Problem details: Format the rows from the very first one down through the line containing "(838, 484)." as a JSON list of strings, with one string per line and blank lines omitted.

Stored data entries

[Start of Attachment]

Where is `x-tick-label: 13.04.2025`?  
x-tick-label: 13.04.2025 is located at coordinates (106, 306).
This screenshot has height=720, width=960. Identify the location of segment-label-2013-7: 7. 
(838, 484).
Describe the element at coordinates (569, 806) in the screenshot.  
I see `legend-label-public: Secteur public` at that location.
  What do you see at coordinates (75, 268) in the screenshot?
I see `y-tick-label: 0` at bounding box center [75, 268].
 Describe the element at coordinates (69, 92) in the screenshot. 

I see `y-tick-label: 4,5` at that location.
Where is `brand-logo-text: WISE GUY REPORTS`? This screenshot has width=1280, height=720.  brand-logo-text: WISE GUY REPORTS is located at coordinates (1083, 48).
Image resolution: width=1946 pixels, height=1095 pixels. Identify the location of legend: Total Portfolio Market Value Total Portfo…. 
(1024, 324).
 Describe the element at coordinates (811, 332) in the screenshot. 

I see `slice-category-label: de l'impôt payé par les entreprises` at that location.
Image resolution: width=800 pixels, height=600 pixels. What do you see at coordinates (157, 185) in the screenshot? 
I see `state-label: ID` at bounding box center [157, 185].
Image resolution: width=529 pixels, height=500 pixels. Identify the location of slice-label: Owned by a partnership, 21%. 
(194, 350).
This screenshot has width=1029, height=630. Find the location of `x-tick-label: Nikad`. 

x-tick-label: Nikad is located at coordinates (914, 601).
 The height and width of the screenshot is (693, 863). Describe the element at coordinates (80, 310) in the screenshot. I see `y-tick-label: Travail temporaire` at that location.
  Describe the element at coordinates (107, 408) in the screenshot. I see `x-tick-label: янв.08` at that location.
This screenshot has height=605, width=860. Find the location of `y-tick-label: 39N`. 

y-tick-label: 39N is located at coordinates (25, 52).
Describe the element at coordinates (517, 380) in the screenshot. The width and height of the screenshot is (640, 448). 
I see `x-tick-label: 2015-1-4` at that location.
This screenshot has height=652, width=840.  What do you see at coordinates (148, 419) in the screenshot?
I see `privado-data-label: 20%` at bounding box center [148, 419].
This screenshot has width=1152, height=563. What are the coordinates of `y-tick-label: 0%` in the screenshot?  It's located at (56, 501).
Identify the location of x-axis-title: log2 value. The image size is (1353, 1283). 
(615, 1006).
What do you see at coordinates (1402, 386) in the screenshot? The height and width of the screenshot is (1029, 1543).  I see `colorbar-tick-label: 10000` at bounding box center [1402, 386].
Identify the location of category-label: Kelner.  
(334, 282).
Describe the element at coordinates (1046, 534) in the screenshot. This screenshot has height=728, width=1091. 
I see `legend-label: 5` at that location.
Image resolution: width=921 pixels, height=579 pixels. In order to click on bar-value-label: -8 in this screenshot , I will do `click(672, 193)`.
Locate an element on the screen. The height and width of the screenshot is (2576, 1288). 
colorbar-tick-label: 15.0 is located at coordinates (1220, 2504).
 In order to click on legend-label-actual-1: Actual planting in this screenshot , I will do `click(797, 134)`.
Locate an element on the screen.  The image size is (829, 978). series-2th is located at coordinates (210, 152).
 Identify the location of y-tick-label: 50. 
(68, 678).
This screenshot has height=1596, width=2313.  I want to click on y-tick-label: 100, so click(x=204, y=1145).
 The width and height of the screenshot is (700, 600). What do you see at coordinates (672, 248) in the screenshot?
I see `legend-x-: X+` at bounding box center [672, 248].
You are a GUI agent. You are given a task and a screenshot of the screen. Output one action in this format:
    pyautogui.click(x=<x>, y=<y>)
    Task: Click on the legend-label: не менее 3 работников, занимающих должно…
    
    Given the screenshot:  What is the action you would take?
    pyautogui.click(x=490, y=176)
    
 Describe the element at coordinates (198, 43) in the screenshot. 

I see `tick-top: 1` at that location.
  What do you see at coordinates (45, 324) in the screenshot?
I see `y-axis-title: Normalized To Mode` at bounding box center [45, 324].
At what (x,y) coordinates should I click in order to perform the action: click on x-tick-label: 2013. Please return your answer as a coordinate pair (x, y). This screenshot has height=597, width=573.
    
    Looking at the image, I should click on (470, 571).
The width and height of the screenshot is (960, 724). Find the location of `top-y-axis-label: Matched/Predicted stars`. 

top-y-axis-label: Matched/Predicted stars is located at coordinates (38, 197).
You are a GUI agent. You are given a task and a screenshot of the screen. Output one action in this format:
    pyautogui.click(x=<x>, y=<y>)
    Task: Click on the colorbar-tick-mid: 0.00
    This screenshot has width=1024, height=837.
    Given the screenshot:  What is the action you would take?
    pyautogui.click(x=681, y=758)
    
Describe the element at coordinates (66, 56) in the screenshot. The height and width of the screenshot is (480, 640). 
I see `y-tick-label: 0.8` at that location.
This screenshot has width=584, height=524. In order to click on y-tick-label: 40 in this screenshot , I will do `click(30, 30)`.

[End of Attachment]

Worked solution:
[
  "Where is `x-tick-label: 13.04.2025`?  ",
  "x-tick-label: 13.04.2025 is located at coordinates (106, 306).",
  "This screenshot has height=720, width=960. Identify the location of segment-label-2013-7: 7. ",
  "(838, 484)."
]